Entries on finding words and elements
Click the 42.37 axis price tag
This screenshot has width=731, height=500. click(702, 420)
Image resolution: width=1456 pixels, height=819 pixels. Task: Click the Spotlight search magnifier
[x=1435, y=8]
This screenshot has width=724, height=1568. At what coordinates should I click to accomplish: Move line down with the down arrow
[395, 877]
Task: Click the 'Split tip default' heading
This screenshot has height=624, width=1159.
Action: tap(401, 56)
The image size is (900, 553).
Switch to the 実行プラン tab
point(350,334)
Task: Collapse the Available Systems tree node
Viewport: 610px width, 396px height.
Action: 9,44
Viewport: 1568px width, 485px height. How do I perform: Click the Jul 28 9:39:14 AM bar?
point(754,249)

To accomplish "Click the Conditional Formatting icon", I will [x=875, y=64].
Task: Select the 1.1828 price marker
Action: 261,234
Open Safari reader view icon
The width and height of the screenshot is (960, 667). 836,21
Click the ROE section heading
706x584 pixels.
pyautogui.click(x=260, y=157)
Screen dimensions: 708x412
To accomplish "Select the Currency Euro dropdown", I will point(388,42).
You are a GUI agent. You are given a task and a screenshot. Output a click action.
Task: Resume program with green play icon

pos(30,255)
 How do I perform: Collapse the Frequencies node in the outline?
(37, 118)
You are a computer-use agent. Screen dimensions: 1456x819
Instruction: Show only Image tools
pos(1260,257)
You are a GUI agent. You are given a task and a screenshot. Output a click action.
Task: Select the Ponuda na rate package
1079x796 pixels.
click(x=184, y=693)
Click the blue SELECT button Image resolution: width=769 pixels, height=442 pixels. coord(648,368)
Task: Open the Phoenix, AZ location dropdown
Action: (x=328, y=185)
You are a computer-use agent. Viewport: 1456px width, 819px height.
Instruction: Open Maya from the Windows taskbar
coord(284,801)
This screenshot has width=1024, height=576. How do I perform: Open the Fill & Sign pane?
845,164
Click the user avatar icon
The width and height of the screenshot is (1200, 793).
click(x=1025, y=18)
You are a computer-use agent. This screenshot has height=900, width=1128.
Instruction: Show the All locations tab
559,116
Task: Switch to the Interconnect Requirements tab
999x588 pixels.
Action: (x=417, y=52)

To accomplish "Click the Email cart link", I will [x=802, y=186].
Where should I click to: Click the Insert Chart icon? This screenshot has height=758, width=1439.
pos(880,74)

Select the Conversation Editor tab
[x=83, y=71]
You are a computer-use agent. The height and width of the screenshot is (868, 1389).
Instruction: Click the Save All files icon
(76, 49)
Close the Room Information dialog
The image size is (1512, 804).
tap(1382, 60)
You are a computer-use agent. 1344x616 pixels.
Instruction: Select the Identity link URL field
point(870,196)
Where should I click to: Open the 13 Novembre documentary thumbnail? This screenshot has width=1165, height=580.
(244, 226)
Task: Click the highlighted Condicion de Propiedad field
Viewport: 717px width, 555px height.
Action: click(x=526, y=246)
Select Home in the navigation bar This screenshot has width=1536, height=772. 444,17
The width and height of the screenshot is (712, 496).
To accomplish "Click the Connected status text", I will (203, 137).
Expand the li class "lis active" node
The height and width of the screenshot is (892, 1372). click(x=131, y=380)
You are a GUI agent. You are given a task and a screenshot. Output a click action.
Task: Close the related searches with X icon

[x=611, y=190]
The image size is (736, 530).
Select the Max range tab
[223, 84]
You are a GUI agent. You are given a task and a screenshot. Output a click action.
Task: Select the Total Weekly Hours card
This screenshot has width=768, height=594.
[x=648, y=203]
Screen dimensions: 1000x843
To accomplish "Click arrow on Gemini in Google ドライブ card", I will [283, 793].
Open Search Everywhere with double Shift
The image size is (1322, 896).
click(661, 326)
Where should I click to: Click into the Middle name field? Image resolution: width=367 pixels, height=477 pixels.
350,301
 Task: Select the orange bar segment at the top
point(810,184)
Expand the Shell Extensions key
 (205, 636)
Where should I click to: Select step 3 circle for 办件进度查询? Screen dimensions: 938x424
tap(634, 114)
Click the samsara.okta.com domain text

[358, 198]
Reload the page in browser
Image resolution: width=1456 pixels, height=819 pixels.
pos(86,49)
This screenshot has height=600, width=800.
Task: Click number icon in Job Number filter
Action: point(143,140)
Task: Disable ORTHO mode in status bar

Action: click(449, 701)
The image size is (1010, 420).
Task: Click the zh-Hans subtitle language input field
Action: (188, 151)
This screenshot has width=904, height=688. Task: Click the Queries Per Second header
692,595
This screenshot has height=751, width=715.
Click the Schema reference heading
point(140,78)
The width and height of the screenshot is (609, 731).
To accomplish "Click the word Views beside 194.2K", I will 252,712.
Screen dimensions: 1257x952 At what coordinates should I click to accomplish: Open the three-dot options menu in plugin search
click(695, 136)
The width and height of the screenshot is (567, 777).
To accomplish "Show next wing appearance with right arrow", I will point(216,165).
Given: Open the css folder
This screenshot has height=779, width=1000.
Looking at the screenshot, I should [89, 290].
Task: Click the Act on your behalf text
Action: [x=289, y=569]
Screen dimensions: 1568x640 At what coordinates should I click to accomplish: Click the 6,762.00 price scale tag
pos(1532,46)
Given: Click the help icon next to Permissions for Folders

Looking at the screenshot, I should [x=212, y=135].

◆ **Request**: Update the records above by replacing "Screen dimensions" with "Display size" everywhere it appears, and write out all the lines with nothing else changed.

◆ **The reply**:
Click the 42.37 axis price tag
This screenshot has width=731, height=500. click(702, 420)
Image resolution: width=1456 pixels, height=819 pixels. Task: Click the Spotlight search magnifier
[x=1435, y=8]
This screenshot has width=724, height=1568. At what coordinates should I click to accomplish: Move line down with the down arrow
[395, 877]
Task: Click the 'Split tip default' heading
This screenshot has height=624, width=1159.
Action: tap(401, 56)
The image size is (900, 553).
Switch to the 実行プラン tab
point(350,334)
Task: Collapse the Available Systems tree node
Viewport: 610px width, 396px height.
Action: 9,44
Viewport: 1568px width, 485px height. How do I perform: Click the Jul 28 9:39:14 AM bar?
point(754,249)

To accomplish "Click the Conditional Formatting icon", I will [x=875, y=64].
Task: Select the 1.1828 price marker
Action: 261,234
Open Safari reader view icon
The width and height of the screenshot is (960, 667). 836,21
Click the ROE section heading
706x584 pixels.
pyautogui.click(x=260, y=157)
Display size: 708x412
To accomplish "Select the Currency Euro dropdown", I will point(388,42).
You are a GUI agent. You are given a task and a screenshot. Output a click action.
Task: Resume program with green play icon

pos(30,255)
 How do I perform: Collapse the Frequencies node in the outline?
(37, 118)
You are a computer-use agent. Display size: 1456x819
Instruction: Show only Image tools
pos(1260,257)
You are a GUI agent. You are given a task and a screenshot. Output a click action.
Task: Select the Ponuda na rate package
1079x796 pixels.
click(x=184, y=693)
Click the blue SELECT button Image resolution: width=769 pixels, height=442 pixels. coord(648,368)
Task: Open the Phoenix, AZ location dropdown
Action: (x=328, y=185)
You are a computer-use agent. Viewport: 1456px width, 819px height.
Instruction: Open Maya from the Windows taskbar
coord(284,801)
This screenshot has width=1024, height=576. How do I perform: Open the Fill & Sign pane?
845,164
Click the user avatar icon
The width and height of the screenshot is (1200, 793).
click(x=1025, y=18)
You are a computer-use agent. This screenshot has height=900, width=1128.
Instruction: Show the All locations tab
559,116
Task: Switch to the Interconnect Requirements tab
999x588 pixels.
Action: (x=417, y=52)

To accomplish "Click the Email cart link", I will [x=802, y=186].
Where should I click to: Click the Insert Chart icon? This screenshot has height=758, width=1439.
pos(880,74)

Select the Conversation Editor tab
[x=83, y=71]
You are a computer-use agent. The height and width of the screenshot is (868, 1389).
Instruction: Click the Save All files icon
(76, 49)
Close the Room Information dialog
The image size is (1512, 804).
tap(1382, 60)
You are a computer-use agent. 1344x616 pixels.
Instruction: Select the Identity link URL field
point(870,196)
Where should I click to: Open the 13 Novembre documentary thumbnail? This screenshot has width=1165, height=580.
(244, 226)
Task: Click the highlighted Condicion de Propiedad field
Viewport: 717px width, 555px height.
Action: click(x=526, y=246)
Select Home in the navigation bar This screenshot has width=1536, height=772. 444,17
The width and height of the screenshot is (712, 496).
To accomplish "Click the Connected status text", I will (203, 137).
Expand the li class "lis active" node
The height and width of the screenshot is (892, 1372). click(x=131, y=380)
You are a GUI agent. You are given a task and a screenshot. Output a click action.
Task: Close the related searches with X icon

[x=611, y=190]
The image size is (736, 530).
Select the Max range tab
[223, 84]
You are a GUI agent. You are given a task and a screenshot. Output a click action.
Task: Select the Total Weekly Hours card
This screenshot has width=768, height=594.
[x=648, y=203]
Display size: 1000x843
To accomplish "Click arrow on Gemini in Google ドライブ card", I will [283, 793].
Open Search Everywhere with double Shift
The image size is (1322, 896).
click(661, 326)
Where should I click to: Click into the Middle name field? Image resolution: width=367 pixels, height=477 pixels.
350,301
 Task: Select the orange bar segment at the top
point(810,184)
Expand the Shell Extensions key
 (205, 636)
Where should I click to: Select step 3 circle for 办件进度查询? Display size: 938x424
tap(634, 114)
Click the samsara.okta.com domain text

[358, 198]
Reload the page in browser
Image resolution: width=1456 pixels, height=819 pixels.
pos(86,49)
This screenshot has height=600, width=800.
Task: Click number icon in Job Number filter
Action: point(143,140)
Task: Disable ORTHO mode in status bar

Action: click(449, 701)
The image size is (1010, 420).
Task: Click the zh-Hans subtitle language input field
Action: (188, 151)
This screenshot has width=904, height=688. Task: Click the Queries Per Second header
692,595
This screenshot has height=751, width=715.
Click the Schema reference heading
point(140,78)
The width and height of the screenshot is (609, 731).
To accomplish "Click the word Views beside 194.2K", I will 252,712.
Display size: 1257x952 At what coordinates should I click to accomplish: Open the three-dot options menu in plugin search
click(695, 136)
The width and height of the screenshot is (567, 777).
To accomplish "Show next wing appearance with right arrow", I will point(216,165).
Given: Open the css folder
This screenshot has height=779, width=1000.
Looking at the screenshot, I should [89, 290].
Task: Click the Act on your behalf text
Action: [x=289, y=569]
Display size: 1568x640 At what coordinates should I click to accomplish: Click the 6,762.00 price scale tag
pos(1532,46)
Given: Click the help icon next to Permissions for Folders

Looking at the screenshot, I should [x=212, y=135].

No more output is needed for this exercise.